Он улыбнулся. По-настоящему, не уголками губ. И я увидела, что у него тоже есть морщинки у глаз. Добрые.
Мы выпили.
***
После полуночи время перестало существовать.
Мы переместились в комнату, на диван. Он был короткий, но вдвоём – вдоль – мы помещались. Почти.
Глеб рассказывал про детство в маленьком городе на Волге. Про отца, который работал на заводе. Про мать, которая вязала свитера и продавала их на рынке. Про собаку по кличке Тузик, которая прожила восемнадцать лет.
Я рассказывала про Саратов. Про институт, где училась на бухгалтера и где совершенно этого не хотела. Про мечту стать художником, которая так и осталась мечтой. Про кактус, которого я назвала Аристархом.
– Аристарх? – переспросил он.
– Он выглядит на Аристарха.
Глеб засмеялся. Тихо, чтобы не разбудить соседей, – хотя соседи, кажется, гуляли вовсю.

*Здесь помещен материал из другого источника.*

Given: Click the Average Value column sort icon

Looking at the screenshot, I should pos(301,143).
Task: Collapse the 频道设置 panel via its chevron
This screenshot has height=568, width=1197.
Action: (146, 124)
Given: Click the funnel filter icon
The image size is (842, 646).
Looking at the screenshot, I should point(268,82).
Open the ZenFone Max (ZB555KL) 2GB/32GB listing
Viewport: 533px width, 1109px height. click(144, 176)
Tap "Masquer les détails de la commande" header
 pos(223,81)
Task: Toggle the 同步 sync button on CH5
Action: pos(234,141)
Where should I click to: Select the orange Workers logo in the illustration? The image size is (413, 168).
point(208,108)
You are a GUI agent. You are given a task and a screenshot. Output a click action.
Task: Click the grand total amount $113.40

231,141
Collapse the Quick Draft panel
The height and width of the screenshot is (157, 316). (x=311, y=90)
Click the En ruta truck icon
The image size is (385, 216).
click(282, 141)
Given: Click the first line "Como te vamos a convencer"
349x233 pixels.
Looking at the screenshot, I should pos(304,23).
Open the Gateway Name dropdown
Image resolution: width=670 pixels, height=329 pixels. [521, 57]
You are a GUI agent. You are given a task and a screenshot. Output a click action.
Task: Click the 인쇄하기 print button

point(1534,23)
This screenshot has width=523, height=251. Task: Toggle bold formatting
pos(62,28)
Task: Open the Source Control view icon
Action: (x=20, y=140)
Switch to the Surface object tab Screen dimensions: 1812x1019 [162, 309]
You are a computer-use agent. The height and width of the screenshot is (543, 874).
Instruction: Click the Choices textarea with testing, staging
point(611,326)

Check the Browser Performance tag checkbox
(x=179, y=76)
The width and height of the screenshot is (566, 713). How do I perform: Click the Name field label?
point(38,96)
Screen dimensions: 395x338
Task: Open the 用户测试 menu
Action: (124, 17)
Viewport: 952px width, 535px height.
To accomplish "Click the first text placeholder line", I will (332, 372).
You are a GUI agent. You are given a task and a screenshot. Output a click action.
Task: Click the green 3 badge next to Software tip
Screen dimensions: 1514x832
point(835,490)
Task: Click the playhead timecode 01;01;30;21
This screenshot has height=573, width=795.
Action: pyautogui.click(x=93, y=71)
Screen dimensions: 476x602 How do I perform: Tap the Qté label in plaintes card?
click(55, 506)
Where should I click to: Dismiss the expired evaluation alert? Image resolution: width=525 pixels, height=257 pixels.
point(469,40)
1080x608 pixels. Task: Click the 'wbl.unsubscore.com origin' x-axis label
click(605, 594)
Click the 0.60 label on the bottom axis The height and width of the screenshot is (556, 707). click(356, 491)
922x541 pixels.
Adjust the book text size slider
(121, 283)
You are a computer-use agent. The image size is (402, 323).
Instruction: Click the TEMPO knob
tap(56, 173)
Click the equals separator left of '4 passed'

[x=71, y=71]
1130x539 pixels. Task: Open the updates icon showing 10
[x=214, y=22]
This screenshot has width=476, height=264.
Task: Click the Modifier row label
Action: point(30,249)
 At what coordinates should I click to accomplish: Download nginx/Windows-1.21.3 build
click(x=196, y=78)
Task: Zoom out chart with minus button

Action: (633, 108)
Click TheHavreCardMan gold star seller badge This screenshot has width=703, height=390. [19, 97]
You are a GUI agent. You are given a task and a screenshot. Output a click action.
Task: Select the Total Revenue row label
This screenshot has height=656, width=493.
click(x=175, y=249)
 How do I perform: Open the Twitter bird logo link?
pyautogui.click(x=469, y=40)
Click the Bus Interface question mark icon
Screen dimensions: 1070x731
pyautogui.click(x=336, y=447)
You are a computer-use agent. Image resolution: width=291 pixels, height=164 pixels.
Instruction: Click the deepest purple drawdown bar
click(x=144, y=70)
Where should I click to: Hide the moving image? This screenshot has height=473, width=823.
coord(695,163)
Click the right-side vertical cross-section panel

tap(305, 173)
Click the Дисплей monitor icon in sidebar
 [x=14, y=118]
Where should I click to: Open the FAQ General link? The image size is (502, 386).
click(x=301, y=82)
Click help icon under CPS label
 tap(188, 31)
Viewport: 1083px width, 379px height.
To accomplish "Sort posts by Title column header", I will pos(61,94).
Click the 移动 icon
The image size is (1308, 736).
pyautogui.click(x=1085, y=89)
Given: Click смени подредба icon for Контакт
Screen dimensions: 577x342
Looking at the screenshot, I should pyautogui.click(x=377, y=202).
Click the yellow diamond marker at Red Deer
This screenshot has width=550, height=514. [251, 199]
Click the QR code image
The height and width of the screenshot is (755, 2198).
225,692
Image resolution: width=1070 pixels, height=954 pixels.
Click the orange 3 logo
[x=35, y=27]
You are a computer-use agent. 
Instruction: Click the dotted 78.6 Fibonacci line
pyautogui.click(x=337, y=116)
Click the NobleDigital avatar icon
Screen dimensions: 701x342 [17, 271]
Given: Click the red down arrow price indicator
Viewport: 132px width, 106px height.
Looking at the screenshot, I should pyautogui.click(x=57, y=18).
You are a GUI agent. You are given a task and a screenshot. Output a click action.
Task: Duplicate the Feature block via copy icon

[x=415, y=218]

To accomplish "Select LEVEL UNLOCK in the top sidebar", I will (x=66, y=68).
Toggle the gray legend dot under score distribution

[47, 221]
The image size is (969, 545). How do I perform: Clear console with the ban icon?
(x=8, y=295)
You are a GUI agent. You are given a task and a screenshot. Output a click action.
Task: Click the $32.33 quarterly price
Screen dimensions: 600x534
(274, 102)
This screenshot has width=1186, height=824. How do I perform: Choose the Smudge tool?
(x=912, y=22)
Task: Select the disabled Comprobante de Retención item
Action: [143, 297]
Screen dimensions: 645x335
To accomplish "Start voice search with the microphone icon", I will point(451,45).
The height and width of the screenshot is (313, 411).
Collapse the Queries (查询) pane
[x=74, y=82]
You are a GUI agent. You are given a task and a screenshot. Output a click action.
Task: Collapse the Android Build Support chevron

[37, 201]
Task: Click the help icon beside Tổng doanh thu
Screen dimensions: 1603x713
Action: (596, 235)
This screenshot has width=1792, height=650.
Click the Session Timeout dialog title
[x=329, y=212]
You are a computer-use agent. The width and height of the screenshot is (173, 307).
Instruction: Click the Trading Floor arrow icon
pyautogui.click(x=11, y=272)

Мы говорили и говорили. Как будто нам было что догонять. Как будто слова, которые мы не сказали никому за годы, наконец нашли выход.
В какой-то момент я поняла, что наши плечи соприкасаются. Он – тёплый. Живой. Настоящий.
– Глеб, – сказала я.
– Да?
– Спасибо ошибке системы.
Он повернул голову. Наши лица оказались близко – так близко, что я видела белёсый шрам на костяшке его правой руки, лежавшей на спинке дивана.
– Мне тоже спасибо, – сказал он тихо.
Мы не поцеловались.
Это было бы слишком. Слишком быстро. Слишком... сказочно.
Вместо этого он накрыл мою руку своей. И мы так и сидели, пока за окном не начало светать.
***
Я проснулась от тишины.
Солнце било в окно. Снег на улице сверкал, как рассыпанный сахар. Часы показывали десять.
Я была в комнате. Одна.
Диван в гостиной был пуст. Его сумка исчезла. Куртка на крючке – тоже.
Сердце ухнуло вниз.
Ушёл. Конечно, ушёл. Чего ты ждала?
Я вышла на кухню, чтобы налить воды. И увидела записку.
Она лежала на столе, рядом с пустой бутылкой шампанского. Прижатая бокалом.
«Не умею прощаться. Никогда не умел. Наверное, поэтому и развёлся – всегда ухожу до того, как становится больно.
Но ты – другая. Или мне так показалось за одну ночь.
Если захочешь проверить – позвони.
Глеб.
+7 916 ***-**-**»
Я стояла посреди кухни и смотрела на цифры.
За окном мело. Первое января, минус пятнадцать, город только просыпался после праздника.
А я думала о мостах. О том, что он строит их каждый день. О том, что он не знал, как попрощаться, и поэтому написал.
Я думала о записке от незнакомцев – «для тех, кому повезёт».
Повезло.
Нам обоим повезло.
Я взяла телефон. Набрала номер.
Один гудок. Второй. Третий.
– Алло?
Его голос. Такой же, как ночью – низкий, чуть хрипловатый.
– Привет, – сказала я. – Это Лада. Я решила проверить.
На том конце провода он засмеялся.
– Я надеялся, – сказал он. – Надеялся, что позвонишь.
Снег за окном падал всё так же. Крупные хлопья кружились в свете солнца.
И мне впервые за долгое время показалось, что Новый год – это действительно начало чего-то нового.